Circulation ; 144(SUPPL 1), 2021.
Article in English | EMBASE | ID: covidwho-1636999

ABSTRACT

Introduction: As defined by MB-CPK, hsTn-I, MB, or EKG and/or cardiac echo abnormalities, cardiac injury (CI) determines a median survival time (MST) of 10 days for hospitalized COVID patients (HCPs). HCPs without defined CI have an MST beyond 39 days (Huang, et al., see Figure). Hypertension (HTN) presents in 17-41% of HCPs in various studies, with COVID mortality independent of HTN. Therefore, a randomized clinical trial (RCT) is proposed for HCPs with CI and incidental BP elevation to compare IV isosorbide dinitrate (ISDN) with usual anti-HTN care (UC). Vasodilatory ISDN lowers BP, and has been proposed an an anti-SARS-CoV-2 drug. Others report improved survival of ISDN treated Coxsackie B3 virus-infected mice as evidence for anti-viral activity. The endpoint for this CI RCT pilot of 100 ISDN-treat HCPs and 100 UC controls is mortality. Secondary endpoints are interval biomarkers to dissect ISDN anti-viral action. Methods: Log-rank analysis was performed with 1:1 allocation. Accrual time was 180 days with a 60-day follow-up. Power was 0.8 with a type I error of 0.05. Results: For 200 total subjects, an MST greater than 14.9 days in the ISDN arm was significant if UC stays at 10 days (see Figure).

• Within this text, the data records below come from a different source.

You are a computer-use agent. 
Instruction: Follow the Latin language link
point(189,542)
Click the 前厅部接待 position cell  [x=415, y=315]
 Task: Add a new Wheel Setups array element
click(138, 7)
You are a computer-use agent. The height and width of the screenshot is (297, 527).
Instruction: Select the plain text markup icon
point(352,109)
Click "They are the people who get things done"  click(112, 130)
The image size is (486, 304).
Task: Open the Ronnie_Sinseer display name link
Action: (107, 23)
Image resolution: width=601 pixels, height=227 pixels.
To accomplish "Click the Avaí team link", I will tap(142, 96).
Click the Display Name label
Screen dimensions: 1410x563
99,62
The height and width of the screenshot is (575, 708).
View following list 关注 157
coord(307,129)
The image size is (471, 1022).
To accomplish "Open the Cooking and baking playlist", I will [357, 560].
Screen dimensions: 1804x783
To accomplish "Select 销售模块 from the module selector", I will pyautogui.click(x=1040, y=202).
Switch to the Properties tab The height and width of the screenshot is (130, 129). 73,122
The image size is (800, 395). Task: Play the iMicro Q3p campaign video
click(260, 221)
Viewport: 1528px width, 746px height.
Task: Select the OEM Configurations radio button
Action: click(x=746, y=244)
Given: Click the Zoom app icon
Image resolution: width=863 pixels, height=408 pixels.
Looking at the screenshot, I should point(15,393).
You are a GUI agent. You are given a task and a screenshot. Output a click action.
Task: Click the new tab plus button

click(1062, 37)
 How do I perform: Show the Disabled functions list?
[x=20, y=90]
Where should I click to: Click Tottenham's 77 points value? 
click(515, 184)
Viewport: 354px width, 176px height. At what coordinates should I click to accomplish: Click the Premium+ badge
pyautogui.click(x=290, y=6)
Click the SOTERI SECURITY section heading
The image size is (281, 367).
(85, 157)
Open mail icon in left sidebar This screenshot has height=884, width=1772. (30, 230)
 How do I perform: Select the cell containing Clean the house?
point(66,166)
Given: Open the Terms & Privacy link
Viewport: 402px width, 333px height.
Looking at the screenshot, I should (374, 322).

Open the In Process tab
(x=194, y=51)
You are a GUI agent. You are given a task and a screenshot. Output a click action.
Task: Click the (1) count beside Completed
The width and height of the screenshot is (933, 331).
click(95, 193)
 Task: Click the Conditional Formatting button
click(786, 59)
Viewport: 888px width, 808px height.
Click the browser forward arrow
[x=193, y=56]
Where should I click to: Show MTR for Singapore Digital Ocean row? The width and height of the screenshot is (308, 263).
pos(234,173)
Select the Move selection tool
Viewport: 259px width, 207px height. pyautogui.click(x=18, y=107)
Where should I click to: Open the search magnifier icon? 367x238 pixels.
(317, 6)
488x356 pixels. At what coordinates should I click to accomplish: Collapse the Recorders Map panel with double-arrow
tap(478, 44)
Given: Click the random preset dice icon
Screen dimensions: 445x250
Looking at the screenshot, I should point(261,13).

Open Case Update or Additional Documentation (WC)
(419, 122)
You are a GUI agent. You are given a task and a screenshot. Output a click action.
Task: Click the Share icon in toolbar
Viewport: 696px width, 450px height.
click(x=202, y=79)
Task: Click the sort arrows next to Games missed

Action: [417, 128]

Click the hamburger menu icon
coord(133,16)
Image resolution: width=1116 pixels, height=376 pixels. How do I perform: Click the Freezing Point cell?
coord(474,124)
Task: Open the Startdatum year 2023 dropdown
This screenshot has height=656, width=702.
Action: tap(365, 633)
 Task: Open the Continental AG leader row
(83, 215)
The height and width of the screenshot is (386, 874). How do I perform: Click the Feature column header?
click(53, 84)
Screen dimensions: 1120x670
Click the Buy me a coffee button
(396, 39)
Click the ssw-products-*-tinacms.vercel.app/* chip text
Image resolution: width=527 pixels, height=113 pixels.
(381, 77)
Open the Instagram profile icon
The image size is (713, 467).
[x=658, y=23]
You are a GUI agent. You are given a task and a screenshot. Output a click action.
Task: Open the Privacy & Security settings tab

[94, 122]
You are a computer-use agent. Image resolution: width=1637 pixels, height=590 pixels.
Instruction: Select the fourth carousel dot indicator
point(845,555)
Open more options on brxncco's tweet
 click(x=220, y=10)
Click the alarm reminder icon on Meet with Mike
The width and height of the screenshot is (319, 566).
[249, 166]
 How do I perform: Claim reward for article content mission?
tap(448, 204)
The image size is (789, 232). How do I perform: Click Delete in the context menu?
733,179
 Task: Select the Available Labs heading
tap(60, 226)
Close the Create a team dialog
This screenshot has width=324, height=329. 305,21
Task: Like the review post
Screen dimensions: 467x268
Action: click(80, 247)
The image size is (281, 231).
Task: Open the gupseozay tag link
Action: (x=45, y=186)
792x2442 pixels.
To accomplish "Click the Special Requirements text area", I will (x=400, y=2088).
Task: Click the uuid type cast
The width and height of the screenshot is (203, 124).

Conclusions: Testing repurposed ISDN as a COVID drug is feasible. A successful pilot with improved MST suggests ISDN has anti-SARS-CoV-2 action, since COVID mortality is independent of HTN. Biomarkers could include viral clearance, oxygenation, D-dimer, IL-6, LDH, as well as platelet and lymphocyte counts. The need to treat HCPs with elevated BP per guidelines permits study entry. Cross-over treatment occurs if a regimen fails. Immunomodulators and remdesivir are administered per COVID treatment guidelines for all HCPs. IV ISDN, bolused and/or infused, avoids 1 pass hepatic effects. IV IDSN is approved in most countries, but not in the USA or Canada. A successful pilot would permit larger IV ISDN RCTs as IND RCTs, and can serve as a template for other treatments for HCPs with defined CI.